── EXERCISE DATA ──

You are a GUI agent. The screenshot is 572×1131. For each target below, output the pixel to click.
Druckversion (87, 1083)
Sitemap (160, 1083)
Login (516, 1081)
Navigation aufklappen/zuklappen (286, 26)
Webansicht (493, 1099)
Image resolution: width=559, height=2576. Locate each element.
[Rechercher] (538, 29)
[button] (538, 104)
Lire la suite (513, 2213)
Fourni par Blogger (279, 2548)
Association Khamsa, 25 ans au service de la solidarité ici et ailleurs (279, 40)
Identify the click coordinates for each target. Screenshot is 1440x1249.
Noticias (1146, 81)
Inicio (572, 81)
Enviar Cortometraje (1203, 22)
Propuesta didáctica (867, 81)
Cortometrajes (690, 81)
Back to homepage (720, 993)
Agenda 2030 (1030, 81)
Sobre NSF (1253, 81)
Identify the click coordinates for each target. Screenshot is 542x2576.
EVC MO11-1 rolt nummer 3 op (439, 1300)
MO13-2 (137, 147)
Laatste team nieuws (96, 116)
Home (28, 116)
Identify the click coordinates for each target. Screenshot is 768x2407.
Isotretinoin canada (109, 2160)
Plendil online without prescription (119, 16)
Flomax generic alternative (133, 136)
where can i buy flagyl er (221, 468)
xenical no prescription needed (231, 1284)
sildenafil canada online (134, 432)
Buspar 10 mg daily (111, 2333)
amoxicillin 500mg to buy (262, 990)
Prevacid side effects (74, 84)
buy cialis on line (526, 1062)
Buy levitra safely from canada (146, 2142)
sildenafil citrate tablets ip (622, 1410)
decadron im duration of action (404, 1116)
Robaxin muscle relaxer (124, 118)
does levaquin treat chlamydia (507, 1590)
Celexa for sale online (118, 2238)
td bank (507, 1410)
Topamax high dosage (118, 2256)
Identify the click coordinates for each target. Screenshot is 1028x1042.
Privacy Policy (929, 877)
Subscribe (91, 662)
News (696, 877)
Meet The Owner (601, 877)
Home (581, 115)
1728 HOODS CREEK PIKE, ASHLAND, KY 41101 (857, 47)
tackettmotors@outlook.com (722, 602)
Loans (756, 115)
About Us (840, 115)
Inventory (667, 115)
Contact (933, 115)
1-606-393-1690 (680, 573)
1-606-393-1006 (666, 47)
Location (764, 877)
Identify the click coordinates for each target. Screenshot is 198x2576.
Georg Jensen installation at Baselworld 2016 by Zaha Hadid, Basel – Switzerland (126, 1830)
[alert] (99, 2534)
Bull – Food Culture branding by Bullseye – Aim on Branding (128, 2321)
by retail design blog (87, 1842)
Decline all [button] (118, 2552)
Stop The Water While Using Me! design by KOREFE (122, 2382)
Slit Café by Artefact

───

→ SET PROBLEM
Render the entries above, from the first line through the line containing "Association Khamsa, 25", as a Markdown table with two columns, Row for the line number and Line for the text, and leave out any blank lines.

→ OUTPUT OF THE TASK
| Row | Line |
|---|---|
| 1 | You are a GUI agent. The screenshot is 572×1131. For each target below, output the pixel to click. |
| 2 | Druckversion (87, 1083) |
| 3 | Sitemap (160, 1083) |
| 4 | Login (516, 1081) |
| 5 | Navigation aufklappen/zuklappen (286, 26) |
| 6 | Webansicht (493, 1099) |
| 7 | Image resolution: width=559, height=2576. Locate each element. |
| 8 | [Rechercher] (538, 29) |
| 9 | [button] (538, 104) |
| 10 | Lire la suite (513, 2213) |
| 11 | Fourni par Blogger (279, 2548) |
| 12 | Association Khamsa, 25 ans au service de la solidarité ici et ailleurs (279, 40) |